Aim of the task: Copy the entries below with each "taskbar" swapped for "dock" and nothing else altered.

Data extract:
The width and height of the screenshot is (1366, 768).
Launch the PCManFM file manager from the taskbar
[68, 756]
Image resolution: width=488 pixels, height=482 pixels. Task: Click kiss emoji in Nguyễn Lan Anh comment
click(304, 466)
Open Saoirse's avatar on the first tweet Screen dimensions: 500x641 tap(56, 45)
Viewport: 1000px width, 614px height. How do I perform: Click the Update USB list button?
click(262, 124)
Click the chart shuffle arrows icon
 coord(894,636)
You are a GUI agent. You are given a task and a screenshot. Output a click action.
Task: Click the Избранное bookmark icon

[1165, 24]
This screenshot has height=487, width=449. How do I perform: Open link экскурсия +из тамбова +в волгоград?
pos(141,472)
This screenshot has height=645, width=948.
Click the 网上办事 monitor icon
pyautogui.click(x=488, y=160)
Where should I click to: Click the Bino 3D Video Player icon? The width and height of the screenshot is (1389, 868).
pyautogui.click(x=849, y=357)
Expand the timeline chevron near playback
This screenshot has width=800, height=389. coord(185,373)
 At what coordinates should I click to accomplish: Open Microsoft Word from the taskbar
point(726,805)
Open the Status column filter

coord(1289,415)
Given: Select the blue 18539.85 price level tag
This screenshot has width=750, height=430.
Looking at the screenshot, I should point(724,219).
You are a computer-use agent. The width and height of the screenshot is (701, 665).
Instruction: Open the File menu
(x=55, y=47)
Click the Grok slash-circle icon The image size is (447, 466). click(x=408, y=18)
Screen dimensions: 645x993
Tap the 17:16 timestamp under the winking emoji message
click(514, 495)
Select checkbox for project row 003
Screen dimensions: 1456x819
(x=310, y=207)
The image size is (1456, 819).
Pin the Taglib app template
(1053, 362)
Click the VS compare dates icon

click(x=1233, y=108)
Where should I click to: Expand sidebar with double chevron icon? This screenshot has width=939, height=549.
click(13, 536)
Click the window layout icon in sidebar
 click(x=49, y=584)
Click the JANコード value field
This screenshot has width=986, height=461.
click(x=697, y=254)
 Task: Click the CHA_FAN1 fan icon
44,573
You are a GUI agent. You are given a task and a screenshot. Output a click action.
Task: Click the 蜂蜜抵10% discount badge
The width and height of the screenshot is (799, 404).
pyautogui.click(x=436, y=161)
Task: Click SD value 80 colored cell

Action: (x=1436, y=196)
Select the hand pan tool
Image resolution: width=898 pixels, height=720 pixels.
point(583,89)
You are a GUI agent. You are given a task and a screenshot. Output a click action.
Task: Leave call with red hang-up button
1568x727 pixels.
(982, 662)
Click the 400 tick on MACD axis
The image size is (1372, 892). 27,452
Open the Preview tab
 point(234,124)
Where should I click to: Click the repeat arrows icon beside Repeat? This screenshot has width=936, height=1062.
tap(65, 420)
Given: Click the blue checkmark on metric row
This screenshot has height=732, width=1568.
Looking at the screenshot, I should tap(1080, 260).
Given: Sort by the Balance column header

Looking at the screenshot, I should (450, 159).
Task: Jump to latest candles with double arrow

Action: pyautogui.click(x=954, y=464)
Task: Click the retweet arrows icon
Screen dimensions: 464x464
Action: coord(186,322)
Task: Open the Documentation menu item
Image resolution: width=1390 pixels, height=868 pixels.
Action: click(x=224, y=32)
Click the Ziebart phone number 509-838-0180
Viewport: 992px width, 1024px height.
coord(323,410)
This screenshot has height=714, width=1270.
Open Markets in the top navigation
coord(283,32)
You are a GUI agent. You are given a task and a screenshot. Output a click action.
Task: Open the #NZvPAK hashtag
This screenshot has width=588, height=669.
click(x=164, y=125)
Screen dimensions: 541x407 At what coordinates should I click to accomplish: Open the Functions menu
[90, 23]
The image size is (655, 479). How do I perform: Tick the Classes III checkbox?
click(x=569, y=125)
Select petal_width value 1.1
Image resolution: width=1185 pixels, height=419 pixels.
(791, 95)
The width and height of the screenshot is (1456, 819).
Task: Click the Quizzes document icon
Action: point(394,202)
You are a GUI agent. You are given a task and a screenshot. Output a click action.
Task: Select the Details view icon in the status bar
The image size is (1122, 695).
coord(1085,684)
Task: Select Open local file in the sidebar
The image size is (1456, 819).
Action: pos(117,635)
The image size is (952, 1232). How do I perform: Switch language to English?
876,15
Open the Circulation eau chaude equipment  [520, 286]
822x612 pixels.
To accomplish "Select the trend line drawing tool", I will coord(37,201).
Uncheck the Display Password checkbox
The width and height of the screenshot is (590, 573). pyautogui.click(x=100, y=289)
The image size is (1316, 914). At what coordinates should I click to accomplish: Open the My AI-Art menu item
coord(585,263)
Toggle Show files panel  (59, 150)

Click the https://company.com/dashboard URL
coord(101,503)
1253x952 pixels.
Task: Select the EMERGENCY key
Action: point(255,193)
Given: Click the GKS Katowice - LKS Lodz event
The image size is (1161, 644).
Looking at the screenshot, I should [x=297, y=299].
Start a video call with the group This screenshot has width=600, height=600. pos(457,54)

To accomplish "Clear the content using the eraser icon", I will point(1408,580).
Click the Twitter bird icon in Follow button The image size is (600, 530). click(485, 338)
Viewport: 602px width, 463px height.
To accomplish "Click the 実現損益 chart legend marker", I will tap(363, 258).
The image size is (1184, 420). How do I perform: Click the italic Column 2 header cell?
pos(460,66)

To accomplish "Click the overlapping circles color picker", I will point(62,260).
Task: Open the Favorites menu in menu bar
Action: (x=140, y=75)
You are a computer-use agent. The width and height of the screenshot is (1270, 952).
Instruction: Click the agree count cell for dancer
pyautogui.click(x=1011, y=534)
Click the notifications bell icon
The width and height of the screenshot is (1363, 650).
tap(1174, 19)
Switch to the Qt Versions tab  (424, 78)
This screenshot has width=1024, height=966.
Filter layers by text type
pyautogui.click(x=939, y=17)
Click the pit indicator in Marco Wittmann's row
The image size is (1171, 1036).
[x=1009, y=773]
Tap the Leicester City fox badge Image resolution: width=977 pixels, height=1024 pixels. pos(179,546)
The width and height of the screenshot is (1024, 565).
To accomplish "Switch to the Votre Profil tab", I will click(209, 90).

Result of this task:
The width and height of the screenshot is (1366, 768).
Launch the PCManFM file manager from the dock
[68, 756]
Image resolution: width=488 pixels, height=482 pixels. Task: Click kiss emoji in Nguyễn Lan Anh comment
click(304, 466)
Open Saoirse's avatar on the first tweet Screen dimensions: 500x641 tap(56, 45)
Viewport: 1000px width, 614px height. How do I perform: Click the Update USB list button?
click(262, 124)
Click the chart shuffle arrows icon
 coord(894,636)
You are a GUI agent. You are given a task and a screenshot. Output a click action.
Task: Click the Избранное bookmark icon

[1165, 24]
This screenshot has height=487, width=449. How do I perform: Open link экскурсия +из тамбова +в волгоград?
pos(141,472)
This screenshot has height=645, width=948.
Click the 网上办事 monitor icon
pyautogui.click(x=488, y=160)
Where should I click to: Click the Bino 3D Video Player icon? The width and height of the screenshot is (1389, 868).
pyautogui.click(x=849, y=357)
Expand the timeline chevron near playback
This screenshot has width=800, height=389. coord(185,373)
 At what coordinates should I click to accomplish: Open Microsoft Word from the dock
point(726,805)
Open the Status column filter

coord(1289,415)
Given: Select the blue 18539.85 price level tag
This screenshot has width=750, height=430.
Looking at the screenshot, I should point(724,219).
You are a computer-use agent. The width and height of the screenshot is (701, 665).
Instruction: Open the File menu
(x=55, y=47)
Click the Grok slash-circle icon The image size is (447, 466). click(x=408, y=18)
Screen dimensions: 645x993
Tap the 17:16 timestamp under the winking emoji message
click(514, 495)
Select checkbox for project row 003
Screen dimensions: 1456x819
(x=310, y=207)
The image size is (1456, 819).
Pin the Taglib app template
(1053, 362)
Click the VS compare dates icon

click(x=1233, y=108)
Where should I click to: Expand sidebar with double chevron icon? This screenshot has width=939, height=549.
click(13, 536)
Click the window layout icon in sidebar
 click(x=49, y=584)
Click the JANコード value field
This screenshot has width=986, height=461.
click(x=697, y=254)
 Task: Click the CHA_FAN1 fan icon
44,573
You are a GUI agent. You are given a task and a screenshot. Output a click action.
Task: Click the 蜂蜜抵10% discount badge
The width and height of the screenshot is (799, 404).
pyautogui.click(x=436, y=161)
Task: Click SD value 80 colored cell

Action: (x=1436, y=196)
Select the hand pan tool
Image resolution: width=898 pixels, height=720 pixels.
point(583,89)
You are a GUI agent. You are given a task and a screenshot. Output a click action.
Task: Leave call with red hang-up button
1568x727 pixels.
(982, 662)
Click the 400 tick on MACD axis
The image size is (1372, 892). 27,452
Open the Preview tab
 point(234,124)
Where should I click to: Click the repeat arrows icon beside Repeat? This screenshot has width=936, height=1062.
tap(65, 420)
Given: Click the blue checkmark on metric row
This screenshot has height=732, width=1568.
Looking at the screenshot, I should tap(1080, 260).
Given: Sort by the Balance column header

Looking at the screenshot, I should (450, 159).
Task: Jump to latest candles with double arrow

Action: pyautogui.click(x=954, y=464)
Task: Click the retweet arrows icon
Screen dimensions: 464x464
Action: coord(186,322)
Task: Open the Documentation menu item
Image resolution: width=1390 pixels, height=868 pixels.
Action: click(x=224, y=32)
Click the Ziebart phone number 509-838-0180
Viewport: 992px width, 1024px height.
coord(323,410)
This screenshot has height=714, width=1270.
Open Markets in the top navigation
coord(283,32)
You are a GUI agent. You are given a task and a screenshot. Output a click action.
Task: Open the #NZvPAK hashtag
This screenshot has width=588, height=669.
click(x=164, y=125)
Screen dimensions: 541x407 At what coordinates should I click to accomplish: Open the Functions menu
[90, 23]
The image size is (655, 479). How do I perform: Tick the Classes III checkbox?
click(x=569, y=125)
Select petal_width value 1.1
Image resolution: width=1185 pixels, height=419 pixels.
(791, 95)
The width and height of the screenshot is (1456, 819).
Task: Click the Quizzes document icon
Action: point(394,202)
You are a GUI agent. You are given a task and a screenshot. Output a click action.
Task: Select the Details view icon in the status bar
The image size is (1122, 695).
coord(1085,684)
Task: Select Open local file in the sidebar
The image size is (1456, 819).
Action: pos(117,635)
The image size is (952, 1232). How do I perform: Switch language to English?
876,15
Open the Circulation eau chaude equipment  [520, 286]
822x612 pixels.
To accomplish "Select the trend line drawing tool", I will coord(37,201).
Uncheck the Display Password checkbox
The width and height of the screenshot is (590, 573). pyautogui.click(x=100, y=289)
The image size is (1316, 914). At what coordinates should I click to accomplish: Open the My AI-Art menu item
coord(585,263)
Toggle Show files panel  (59, 150)

Click the https://company.com/dashboard URL
coord(101,503)
1253x952 pixels.
Task: Select the EMERGENCY key
Action: point(255,193)
Given: Click the GKS Katowice - LKS Lodz event
The image size is (1161, 644).
Looking at the screenshot, I should [x=297, y=299].
Start a video call with the group This screenshot has width=600, height=600. pos(457,54)

To accomplish "Clear the content using the eraser icon", I will point(1408,580).
Click the Twitter bird icon in Follow button The image size is (600, 530). click(485, 338)
Viewport: 602px width, 463px height.
To accomplish "Click the 実現損益 chart legend marker", I will tap(363, 258).
The image size is (1184, 420). How do I perform: Click the italic Column 2 header cell?
pos(460,66)

To accomplish "Click the overlapping circles color picker", I will point(62,260).
Task: Open the Favorites menu in menu bar
Action: (x=140, y=75)
You are a computer-use agent. The width and height of the screenshot is (1270, 952).
Instruction: Click the agree count cell for dancer
pyautogui.click(x=1011, y=534)
Click the notifications bell icon
The width and height of the screenshot is (1363, 650).
tap(1174, 19)
Switch to the Qt Versions tab  (424, 78)
This screenshot has width=1024, height=966.
Filter layers by text type
pyautogui.click(x=939, y=17)
Click the pit indicator in Marco Wittmann's row
The image size is (1171, 1036).
[x=1009, y=773]
Tap the Leicester City fox badge Image resolution: width=977 pixels, height=1024 pixels. pos(179,546)
The width and height of the screenshot is (1024, 565).
To accomplish "Switch to the Votre Profil tab", I will click(209, 90).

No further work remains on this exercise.